From the entries below, tally the lines with "dropdown" in them and reply with that figure only.
↓↓↓
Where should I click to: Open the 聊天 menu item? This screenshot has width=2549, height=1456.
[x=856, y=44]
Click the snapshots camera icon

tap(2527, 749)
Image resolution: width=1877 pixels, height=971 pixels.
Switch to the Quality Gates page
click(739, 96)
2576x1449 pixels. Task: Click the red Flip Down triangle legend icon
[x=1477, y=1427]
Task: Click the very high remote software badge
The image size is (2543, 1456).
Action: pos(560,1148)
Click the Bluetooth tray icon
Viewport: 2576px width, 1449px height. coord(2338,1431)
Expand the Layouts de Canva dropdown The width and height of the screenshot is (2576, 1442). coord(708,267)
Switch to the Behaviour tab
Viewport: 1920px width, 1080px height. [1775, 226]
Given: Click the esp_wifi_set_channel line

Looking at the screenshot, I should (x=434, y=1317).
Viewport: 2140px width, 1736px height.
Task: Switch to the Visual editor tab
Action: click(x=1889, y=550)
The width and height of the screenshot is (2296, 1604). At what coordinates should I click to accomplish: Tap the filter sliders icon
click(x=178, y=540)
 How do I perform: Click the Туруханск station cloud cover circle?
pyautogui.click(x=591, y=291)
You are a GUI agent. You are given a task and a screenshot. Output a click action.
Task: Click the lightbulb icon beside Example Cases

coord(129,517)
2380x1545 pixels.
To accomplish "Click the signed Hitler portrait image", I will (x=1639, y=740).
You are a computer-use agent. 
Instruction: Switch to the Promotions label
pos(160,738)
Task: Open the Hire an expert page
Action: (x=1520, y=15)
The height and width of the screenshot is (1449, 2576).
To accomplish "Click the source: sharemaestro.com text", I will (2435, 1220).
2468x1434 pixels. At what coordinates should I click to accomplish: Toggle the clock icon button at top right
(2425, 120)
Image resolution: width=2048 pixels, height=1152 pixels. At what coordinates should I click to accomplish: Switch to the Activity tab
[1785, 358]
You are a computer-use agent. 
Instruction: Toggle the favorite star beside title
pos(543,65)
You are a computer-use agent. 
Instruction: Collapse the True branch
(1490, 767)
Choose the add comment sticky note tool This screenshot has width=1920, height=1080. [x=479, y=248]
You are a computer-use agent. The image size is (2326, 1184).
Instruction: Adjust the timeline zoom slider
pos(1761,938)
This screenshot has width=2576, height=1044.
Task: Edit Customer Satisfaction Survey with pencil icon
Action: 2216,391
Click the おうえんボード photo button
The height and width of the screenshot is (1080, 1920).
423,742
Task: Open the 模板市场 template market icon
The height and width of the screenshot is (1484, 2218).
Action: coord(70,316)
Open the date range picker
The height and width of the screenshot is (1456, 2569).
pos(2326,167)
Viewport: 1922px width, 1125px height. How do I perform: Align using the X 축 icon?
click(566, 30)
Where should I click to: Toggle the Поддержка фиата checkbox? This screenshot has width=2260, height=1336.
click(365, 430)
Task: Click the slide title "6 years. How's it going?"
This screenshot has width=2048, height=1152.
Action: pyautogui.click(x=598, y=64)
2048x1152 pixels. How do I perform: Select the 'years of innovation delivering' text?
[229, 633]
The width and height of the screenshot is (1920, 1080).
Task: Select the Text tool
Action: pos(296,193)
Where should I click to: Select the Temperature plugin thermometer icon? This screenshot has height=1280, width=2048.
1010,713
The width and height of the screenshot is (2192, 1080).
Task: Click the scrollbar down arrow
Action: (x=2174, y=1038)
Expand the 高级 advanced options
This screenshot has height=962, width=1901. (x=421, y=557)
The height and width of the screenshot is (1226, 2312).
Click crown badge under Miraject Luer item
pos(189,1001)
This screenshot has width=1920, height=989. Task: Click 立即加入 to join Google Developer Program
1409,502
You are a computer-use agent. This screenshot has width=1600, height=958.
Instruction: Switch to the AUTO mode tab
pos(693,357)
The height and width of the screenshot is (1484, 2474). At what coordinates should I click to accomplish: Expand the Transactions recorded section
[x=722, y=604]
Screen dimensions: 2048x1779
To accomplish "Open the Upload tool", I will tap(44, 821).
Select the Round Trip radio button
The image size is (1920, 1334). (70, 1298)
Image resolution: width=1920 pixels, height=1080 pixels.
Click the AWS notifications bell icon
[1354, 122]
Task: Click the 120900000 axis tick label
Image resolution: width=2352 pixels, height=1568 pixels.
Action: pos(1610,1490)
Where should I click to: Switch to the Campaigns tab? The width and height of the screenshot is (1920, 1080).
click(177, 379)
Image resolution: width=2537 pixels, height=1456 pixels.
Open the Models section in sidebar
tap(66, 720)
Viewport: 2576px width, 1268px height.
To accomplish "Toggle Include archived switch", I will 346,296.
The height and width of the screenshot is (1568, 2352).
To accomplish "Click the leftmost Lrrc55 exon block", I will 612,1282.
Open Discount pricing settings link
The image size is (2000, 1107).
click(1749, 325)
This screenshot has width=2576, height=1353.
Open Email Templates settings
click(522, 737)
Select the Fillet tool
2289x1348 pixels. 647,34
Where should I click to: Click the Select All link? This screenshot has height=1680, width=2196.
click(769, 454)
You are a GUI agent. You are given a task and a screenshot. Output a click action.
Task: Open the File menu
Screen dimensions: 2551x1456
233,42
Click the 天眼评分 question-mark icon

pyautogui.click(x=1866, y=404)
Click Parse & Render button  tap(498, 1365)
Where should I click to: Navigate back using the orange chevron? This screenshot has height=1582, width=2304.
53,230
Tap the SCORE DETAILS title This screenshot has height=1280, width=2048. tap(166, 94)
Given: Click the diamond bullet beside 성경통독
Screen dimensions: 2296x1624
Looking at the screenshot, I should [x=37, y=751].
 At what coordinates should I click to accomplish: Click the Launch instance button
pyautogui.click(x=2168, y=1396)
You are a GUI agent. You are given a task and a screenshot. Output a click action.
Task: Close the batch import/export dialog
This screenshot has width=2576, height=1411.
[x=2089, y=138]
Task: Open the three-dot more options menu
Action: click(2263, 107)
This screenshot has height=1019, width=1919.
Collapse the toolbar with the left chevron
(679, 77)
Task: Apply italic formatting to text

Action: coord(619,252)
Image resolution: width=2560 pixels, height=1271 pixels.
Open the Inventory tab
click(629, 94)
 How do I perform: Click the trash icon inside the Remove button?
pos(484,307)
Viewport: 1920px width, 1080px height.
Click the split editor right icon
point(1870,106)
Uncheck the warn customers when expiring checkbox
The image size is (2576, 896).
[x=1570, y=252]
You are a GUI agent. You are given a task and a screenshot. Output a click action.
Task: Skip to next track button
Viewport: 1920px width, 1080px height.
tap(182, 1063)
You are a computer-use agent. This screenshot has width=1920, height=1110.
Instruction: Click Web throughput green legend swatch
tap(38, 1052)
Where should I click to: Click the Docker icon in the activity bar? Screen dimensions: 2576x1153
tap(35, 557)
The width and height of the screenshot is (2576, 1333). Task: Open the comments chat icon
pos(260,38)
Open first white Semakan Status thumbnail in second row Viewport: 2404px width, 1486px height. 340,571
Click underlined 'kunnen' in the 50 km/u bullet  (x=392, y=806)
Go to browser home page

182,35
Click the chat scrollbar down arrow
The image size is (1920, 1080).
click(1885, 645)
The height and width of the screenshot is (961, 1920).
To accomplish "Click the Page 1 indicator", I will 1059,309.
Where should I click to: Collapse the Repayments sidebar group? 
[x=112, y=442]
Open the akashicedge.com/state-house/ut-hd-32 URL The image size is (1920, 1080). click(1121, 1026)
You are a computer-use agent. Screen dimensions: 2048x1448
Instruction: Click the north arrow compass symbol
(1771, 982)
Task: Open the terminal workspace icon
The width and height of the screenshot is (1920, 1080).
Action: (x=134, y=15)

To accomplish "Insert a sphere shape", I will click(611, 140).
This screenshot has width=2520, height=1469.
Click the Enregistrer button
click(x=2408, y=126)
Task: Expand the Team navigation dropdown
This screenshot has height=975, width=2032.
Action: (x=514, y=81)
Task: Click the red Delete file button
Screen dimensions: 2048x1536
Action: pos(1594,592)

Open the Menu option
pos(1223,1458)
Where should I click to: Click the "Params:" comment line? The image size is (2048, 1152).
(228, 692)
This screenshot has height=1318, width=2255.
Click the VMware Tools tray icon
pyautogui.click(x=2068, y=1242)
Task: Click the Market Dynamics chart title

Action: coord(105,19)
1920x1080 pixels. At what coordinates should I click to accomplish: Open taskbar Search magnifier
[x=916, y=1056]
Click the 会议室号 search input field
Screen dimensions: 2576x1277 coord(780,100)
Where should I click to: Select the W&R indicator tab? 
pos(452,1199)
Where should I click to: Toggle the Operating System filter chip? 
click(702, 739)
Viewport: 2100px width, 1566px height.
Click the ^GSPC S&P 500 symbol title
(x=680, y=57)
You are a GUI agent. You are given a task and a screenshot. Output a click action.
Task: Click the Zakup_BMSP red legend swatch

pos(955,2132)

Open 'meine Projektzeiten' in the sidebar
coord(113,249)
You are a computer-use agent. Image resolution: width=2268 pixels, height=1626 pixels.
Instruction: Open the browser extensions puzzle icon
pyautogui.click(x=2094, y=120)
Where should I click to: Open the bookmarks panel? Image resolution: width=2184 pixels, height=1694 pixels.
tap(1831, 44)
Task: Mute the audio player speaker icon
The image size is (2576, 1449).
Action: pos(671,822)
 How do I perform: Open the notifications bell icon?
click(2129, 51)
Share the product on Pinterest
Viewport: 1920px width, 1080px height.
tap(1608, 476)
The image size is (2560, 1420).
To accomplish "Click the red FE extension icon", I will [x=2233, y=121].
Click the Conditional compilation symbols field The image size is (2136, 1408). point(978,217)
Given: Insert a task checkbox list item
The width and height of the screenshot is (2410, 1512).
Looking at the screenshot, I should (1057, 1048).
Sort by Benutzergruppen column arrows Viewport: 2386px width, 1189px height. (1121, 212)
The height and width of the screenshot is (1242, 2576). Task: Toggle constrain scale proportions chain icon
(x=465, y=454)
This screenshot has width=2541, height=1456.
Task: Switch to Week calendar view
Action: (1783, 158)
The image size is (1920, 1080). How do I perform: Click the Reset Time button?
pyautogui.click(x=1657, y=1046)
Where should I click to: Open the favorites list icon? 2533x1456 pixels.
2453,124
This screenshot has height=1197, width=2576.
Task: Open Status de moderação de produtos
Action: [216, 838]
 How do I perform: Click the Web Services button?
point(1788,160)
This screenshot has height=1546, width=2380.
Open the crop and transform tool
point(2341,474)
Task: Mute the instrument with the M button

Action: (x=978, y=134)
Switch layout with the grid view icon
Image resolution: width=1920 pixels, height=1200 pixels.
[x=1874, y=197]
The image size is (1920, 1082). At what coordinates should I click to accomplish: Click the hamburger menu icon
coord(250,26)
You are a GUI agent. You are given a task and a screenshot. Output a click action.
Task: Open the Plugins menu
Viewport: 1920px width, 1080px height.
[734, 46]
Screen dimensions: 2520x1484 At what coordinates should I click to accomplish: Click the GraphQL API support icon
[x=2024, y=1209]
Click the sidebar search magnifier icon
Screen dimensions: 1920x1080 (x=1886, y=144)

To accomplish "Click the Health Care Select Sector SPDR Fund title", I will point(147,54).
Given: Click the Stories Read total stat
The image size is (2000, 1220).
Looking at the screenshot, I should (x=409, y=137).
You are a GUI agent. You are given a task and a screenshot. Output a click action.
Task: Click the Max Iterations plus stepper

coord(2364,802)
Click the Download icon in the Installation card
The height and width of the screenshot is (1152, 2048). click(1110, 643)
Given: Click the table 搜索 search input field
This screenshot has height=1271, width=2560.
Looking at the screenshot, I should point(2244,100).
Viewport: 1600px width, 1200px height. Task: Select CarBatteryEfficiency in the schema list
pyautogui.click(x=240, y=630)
↑↑↑
**Your response**
2